## Given request
Render every line of the records below as a JSON array of strings, with one string per line and all blank lines omitted.

━━━━━ Information provided

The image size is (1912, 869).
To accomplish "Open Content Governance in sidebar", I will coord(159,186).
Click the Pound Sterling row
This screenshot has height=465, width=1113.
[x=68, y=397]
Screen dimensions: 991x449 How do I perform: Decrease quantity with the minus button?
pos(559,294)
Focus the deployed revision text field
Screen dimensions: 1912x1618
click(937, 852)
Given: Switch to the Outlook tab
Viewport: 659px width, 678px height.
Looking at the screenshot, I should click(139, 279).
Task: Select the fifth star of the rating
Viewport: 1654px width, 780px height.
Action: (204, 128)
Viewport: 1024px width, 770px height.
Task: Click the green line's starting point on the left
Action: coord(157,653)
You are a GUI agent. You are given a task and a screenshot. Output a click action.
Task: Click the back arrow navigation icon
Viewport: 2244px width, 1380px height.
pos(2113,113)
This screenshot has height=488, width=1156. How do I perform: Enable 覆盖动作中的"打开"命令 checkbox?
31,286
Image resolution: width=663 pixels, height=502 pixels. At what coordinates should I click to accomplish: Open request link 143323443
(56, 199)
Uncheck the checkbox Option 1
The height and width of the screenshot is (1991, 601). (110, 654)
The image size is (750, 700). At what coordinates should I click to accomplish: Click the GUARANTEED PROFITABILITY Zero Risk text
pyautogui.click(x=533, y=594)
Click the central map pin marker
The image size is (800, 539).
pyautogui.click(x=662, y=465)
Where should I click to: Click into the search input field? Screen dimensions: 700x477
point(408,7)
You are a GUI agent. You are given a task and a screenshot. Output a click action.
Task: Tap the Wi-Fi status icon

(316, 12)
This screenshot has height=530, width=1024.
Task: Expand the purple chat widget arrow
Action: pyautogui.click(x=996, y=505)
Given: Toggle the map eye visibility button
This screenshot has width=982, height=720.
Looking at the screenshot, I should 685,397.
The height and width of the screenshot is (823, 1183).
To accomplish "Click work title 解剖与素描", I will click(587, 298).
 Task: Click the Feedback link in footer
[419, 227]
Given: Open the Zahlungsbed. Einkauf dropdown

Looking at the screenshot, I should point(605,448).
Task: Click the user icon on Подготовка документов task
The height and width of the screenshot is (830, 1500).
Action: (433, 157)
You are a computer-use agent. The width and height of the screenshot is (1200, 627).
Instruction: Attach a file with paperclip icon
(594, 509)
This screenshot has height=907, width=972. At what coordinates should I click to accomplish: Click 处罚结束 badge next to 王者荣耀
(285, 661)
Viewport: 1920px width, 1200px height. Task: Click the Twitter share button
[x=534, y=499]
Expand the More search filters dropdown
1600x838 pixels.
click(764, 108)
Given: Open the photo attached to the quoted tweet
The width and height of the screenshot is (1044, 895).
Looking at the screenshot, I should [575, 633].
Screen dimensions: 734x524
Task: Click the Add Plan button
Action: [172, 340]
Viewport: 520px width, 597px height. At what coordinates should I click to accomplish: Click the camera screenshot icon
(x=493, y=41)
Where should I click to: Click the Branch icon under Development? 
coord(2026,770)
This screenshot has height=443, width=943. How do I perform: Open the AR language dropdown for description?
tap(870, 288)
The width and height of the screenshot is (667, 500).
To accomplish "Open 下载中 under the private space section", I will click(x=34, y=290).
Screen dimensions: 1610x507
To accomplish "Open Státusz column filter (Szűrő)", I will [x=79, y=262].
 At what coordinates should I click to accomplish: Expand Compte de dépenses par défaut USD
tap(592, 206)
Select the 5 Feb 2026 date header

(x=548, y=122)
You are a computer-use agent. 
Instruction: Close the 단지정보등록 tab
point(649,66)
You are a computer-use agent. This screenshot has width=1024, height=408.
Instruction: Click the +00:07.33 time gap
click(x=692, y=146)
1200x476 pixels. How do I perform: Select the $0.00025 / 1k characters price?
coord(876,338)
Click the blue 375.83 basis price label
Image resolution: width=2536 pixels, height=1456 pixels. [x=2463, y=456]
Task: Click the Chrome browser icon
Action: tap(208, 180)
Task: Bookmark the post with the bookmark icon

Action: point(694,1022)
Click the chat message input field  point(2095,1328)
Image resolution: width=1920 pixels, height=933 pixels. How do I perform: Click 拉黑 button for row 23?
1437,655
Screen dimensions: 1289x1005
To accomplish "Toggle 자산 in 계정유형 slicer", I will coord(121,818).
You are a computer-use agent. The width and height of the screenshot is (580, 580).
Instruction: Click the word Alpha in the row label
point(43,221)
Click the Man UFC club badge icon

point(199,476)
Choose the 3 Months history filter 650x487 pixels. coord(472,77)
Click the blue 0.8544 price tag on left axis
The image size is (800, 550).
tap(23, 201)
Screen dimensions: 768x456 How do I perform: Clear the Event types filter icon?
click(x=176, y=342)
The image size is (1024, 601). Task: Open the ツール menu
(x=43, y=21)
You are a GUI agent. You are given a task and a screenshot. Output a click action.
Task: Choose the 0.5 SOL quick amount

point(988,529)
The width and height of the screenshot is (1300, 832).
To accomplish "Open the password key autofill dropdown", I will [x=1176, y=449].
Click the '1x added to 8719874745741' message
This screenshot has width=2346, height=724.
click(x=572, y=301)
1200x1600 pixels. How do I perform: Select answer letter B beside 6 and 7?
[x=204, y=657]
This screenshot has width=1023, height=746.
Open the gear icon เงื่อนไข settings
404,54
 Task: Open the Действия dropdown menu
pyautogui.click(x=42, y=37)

━━━━━━━━━━

## Task solution
[
  "The image size is (1912, 869).",
  "To accomplish \"Open Content Governance in sidebar\", I will coord(159,186).",
  "Click the Pound Sterling row",
  "This screenshot has height=465, width=1113.",
  "[x=68, y=397]",
  "Screen dimensions: 991x449 How do I perform: Decrease quantity with the minus button?",
  "pos(559,294)",
  "Focus the deployed revision text field",
  "Screen dimensions: 1912x1618",
  "click(937, 852)",
  "Given: Switch to the Outlook tab",
  "Viewport: 659px width, 678px height.",
  "Looking at the screenshot, I should click(139, 279).",
  "Task: Select the fifth star of the rating",
  "Viewport: 1654px width, 780px height.",
  "Action: (204, 128)",
  "Viewport: 1024px width, 770px height.",
  "Task: Click the green line's starting point on the left",
  "Action: coord(157,653)",
  "You are a GUI agent. You are given a task and a screenshot. Output a click action.",
  "Task: Click the back arrow navigation icon",
  "Viewport: 2244px width, 1380px height.",
  "pos(2113,113)",
  "This screenshot has height=488, width=1156. How do I perform: Enable 覆盖动作中的\"打开\"命令 checkbox?",
  "31,286",
  "Image resolution: width=663 pixels, height=502 pixels. At what coordinates should I click to accomplish: Open request link 143323443",
  "(56, 199)",
  "Uncheck the checkbox Option 1",
  "The height and width of the screenshot is (1991, 601). (110, 654)",
  "The image size is (750, 700). At what coordinates should I click to accomplish: Click the GUARANTEED PROFITABILITY Zero Risk text",
  "pyautogui.click(x=533, y=594)",
  "Click the central map pin marker",
  "The image size is (800, 539).",
  "pyautogui.click(x=662, y=465)",
  "Where should I click to: Click into the search input field? Screen dimensions: 700x477",
  "point(408,7)",
  "You are a GUI agent. You are given a task and a screenshot. Output a click action.",
  "Task: Tap the Wi-Fi status icon",
  "(316, 12)",
  "This screenshot has height=530, width=1024.",
  "Task: Expand the purple chat widget arrow",
  "Action: pyautogui.click(x=996, y=505)",
  "Given: Toggle the map eye visibility button",
  "This screenshot has width=982, height=720.",
  "Looking at the screenshot, I should 685,397.",
  "The height and width of the screenshot is (823, 1183).",
  "To accomplish \"Click work title 解剖与素描\", I will click(587, 298).",
  " Task: Click the Feedback link in footer",
  "[419, 227]",
  "Given: Open the Zahlungsbed. Einkauf dropdown",
  "Looking at the screenshot, I should point(605,448).",
  "Task: Click the user icon on Подготовка документов task",
  "The height and width of the screenshot is (830, 1500).",
  "Action: (433, 157)",
  "You are a computer-use agent. The width and height of the screenshot is (1200, 627).",
  "Instruction: Attach a file with paperclip icon",
  "(594, 509)",
  "This screenshot has height=907, width=972. At what coordinates should I click to accomplish: Click 处罚结束 badge next to 王者荣耀",
  "(285, 661)",
  "Viewport: 1920px width, 1200px height. Task: Click the Twitter share button",
  "[x=534, y=499]",
  "Expand the More search filters dropdown",
  "1600x838 pixels.",
  "click(764, 108)",
  "Given: Open the photo attached to the quoted tweet",
  "The width and height of the screenshot is (1044, 895).",
  "Looking at the screenshot, I should [575, 633].",
  "Screen dimensions: 734x524",
  "Task: Click the Add Plan button",
  "Action: [172, 340]",
  "Viewport: 520px width, 597px height. At what coordinates should I click to accomplish: Click the camera screenshot icon",
  "(x=493, y=41)",
  "Where should I click to: Click the Branch icon under Development? ",
  "coord(2026,770)",
  "This screenshot has height=443, width=943. How do I perform: Open the AR language dropdown for description?",
  "tap(870, 288)",
  "The width and height of the screenshot is (667, 500).",
  "To accomplish \"Open 下载中 under the private space section\", I will click(x=34, y=290).",
  "Screen dimensions: 1610x507",
  "To accomplish \"Open Státusz column filter (Szűrő)\", I will [x=79, y=262].",
  " At what coordinates should I click to accomplish: Expand Compte de dépenses par défaut USD",
  "tap(592, 206)",
  "Select the 5 Feb 2026 date header",
  "(x=548, y=122)",
  "You are a computer-use agent. ",
  "Instruction: Close the 단지정보등록 tab",
  "point(649,66)",
  "You are a computer-use agent. This screenshot has width=1024, height=408.",
  "Instruction: Click the +00:07.33 time gap",
  "click(x=692, y=146)",
  "1200x476 pixels. How do I perform: Select the $0.00025 / 1k characters price?",
  "coord(876,338)",
  "Click the blue 375.83 basis price label",
  "Image resolution: width=2536 pixels, height=1456 pixels. [x=2463, y=456]",
  "Task: Click the Chrome browser icon",
  "Action: tap(208, 180)",
  "Task: Bookmark the post with the bookmark icon",
  "Action: point(694,1022)",
  "Click the chat message input field  point(2095,1328)",
  "Image resolution: width=1920 pixels, height=933 pixels. How do I perform: Click 拉黑 button for row 23?",
  "1437,655",
  "Screen dimensions: 1289x1005",
  "To accomplish \"Toggle 자산 in 계정유형 slicer\", I will coord(121,818).",
  "You are a computer-use agent. The width and height of the screenshot is (580, 580).",
  "Instruction: Click the word Alpha in the row label",
  "point(43,221)",
  "Click the Man UFC club badge icon",
  "point(199,476)",
  "Choose the 3 Months history filter 650x487 pixels. coord(472,77)",
  "Click the blue 0.8544 price tag on left axis",
  "The image size is (800, 550).",
  "tap(23, 201)",
  "Screen dimensions: 768x456 How do I perform: Clear the Event types filter icon?",
  "click(x=176, y=342)",
  "The image size is (1024, 601). Task: Open the ツール menu",
  "(x=43, y=21)",
  "You are a GUI agent. You are given a task and a screenshot. Output a click action.",
  "Task: Choose the 0.5 SOL quick amount",
  "point(988,529)",
  "The width and height of the screenshot is (1300, 832).",
  "To accomplish \"Open the password key autofill dropdown\", I will [x=1176, y=449].",
  "Click the '1x added to 8719874745741' message",
  "This screenshot has width=2346, height=724.",
  "click(x=572, y=301)",
  "1200x1600 pixels. How do I perform: Select answer letter B beside 6 and 7?",
  "[x=204, y=657]",
  "This screenshot has width=1023, height=746.",
  "Open the gear icon เงื่อนไข settings",
  "404,54",
  " Task: Open the Действия dropdown menu",
  "pyautogui.click(x=42, y=37)"
]